— begin Source records —

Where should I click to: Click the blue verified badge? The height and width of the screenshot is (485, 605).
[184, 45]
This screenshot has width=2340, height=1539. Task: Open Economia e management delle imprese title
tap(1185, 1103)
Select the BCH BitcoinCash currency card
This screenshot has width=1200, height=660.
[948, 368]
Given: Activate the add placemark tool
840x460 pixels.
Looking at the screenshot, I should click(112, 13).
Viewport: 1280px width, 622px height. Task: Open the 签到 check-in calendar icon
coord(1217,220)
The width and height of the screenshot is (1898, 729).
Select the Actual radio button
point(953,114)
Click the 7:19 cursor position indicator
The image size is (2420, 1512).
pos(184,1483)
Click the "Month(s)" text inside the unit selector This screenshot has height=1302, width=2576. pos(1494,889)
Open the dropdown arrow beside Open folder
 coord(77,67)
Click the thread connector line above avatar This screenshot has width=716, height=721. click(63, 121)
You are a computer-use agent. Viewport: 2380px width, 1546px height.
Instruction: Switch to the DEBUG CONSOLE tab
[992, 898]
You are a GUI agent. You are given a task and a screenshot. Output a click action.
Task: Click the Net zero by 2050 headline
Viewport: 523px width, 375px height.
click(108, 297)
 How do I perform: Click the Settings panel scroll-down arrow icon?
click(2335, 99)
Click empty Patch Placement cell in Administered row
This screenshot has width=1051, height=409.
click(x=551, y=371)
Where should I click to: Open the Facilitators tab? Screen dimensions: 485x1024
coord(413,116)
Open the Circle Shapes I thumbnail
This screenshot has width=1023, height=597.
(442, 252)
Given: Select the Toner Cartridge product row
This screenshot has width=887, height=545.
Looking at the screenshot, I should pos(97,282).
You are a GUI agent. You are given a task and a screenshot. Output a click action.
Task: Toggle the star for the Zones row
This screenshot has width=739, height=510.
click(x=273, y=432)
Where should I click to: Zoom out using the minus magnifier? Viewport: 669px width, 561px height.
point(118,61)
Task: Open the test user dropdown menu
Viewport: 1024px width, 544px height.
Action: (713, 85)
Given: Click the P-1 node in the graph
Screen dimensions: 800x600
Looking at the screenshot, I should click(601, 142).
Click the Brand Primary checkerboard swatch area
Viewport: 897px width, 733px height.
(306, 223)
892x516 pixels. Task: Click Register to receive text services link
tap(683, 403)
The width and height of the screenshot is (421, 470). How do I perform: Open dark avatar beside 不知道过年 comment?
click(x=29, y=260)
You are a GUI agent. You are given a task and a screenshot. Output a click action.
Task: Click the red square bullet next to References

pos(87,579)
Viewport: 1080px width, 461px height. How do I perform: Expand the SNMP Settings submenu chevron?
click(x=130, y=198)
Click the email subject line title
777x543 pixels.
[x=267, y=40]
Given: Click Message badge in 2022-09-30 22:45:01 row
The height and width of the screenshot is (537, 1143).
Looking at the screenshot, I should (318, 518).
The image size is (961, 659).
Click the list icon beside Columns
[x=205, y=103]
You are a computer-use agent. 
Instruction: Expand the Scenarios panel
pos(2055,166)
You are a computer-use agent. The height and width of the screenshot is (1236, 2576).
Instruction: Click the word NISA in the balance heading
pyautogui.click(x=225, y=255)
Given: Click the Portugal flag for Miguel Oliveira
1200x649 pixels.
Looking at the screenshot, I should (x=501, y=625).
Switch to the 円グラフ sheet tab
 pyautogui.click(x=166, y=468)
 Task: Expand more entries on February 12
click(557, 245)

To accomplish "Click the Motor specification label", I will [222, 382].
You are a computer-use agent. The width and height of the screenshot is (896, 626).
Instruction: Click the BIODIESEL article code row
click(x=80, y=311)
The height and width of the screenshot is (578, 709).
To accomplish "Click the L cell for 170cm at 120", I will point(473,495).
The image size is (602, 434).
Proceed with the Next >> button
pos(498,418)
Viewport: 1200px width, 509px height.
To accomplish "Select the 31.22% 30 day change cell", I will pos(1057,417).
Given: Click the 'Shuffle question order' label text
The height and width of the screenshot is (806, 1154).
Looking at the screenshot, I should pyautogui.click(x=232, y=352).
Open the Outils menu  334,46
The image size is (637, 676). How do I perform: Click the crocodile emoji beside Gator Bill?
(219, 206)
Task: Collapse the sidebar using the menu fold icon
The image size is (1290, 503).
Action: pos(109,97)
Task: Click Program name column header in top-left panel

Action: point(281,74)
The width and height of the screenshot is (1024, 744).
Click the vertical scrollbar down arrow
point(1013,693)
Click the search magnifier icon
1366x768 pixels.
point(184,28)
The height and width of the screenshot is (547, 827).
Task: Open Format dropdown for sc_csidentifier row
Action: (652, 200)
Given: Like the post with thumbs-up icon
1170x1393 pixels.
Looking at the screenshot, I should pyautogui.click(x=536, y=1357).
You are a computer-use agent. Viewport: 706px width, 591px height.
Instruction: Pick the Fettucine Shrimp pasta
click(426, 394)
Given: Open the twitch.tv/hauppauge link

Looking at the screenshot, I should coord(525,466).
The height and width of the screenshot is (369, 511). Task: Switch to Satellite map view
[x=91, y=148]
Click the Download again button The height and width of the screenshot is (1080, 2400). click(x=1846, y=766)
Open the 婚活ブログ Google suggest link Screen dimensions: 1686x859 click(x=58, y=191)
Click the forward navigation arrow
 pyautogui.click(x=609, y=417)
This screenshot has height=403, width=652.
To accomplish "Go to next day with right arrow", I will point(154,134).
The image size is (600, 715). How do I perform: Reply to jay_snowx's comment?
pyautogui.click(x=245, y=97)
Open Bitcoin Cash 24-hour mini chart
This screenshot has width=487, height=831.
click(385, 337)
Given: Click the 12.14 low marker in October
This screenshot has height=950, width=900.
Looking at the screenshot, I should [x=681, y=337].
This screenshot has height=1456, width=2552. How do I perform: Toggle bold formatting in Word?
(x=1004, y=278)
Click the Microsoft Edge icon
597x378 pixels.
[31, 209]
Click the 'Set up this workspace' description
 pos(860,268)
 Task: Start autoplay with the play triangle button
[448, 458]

— end Source records —

**Problem to solve:** Render the lines above, from the first one through the line holding "coord(1217,220)" (inclusive), as a JSON list of strings with one string per line and any blank lines left out.

**Finished answer:**
[
  "Where should I click to: Click the blue verified badge? The height and width of the screenshot is (485, 605).",
  "[184, 45]",
  "This screenshot has width=2340, height=1539. Task: Open Economia e management delle imprese title",
  "tap(1185, 1103)",
  "Select the BCH BitcoinCash currency card",
  "This screenshot has width=1200, height=660.",
  "[948, 368]",
  "Given: Activate the add placemark tool",
  "840x460 pixels.",
  "Looking at the screenshot, I should click(112, 13).",
  "Viewport: 1280px width, 622px height. Task: Open the 签到 check-in calendar icon",
  "coord(1217,220)"
]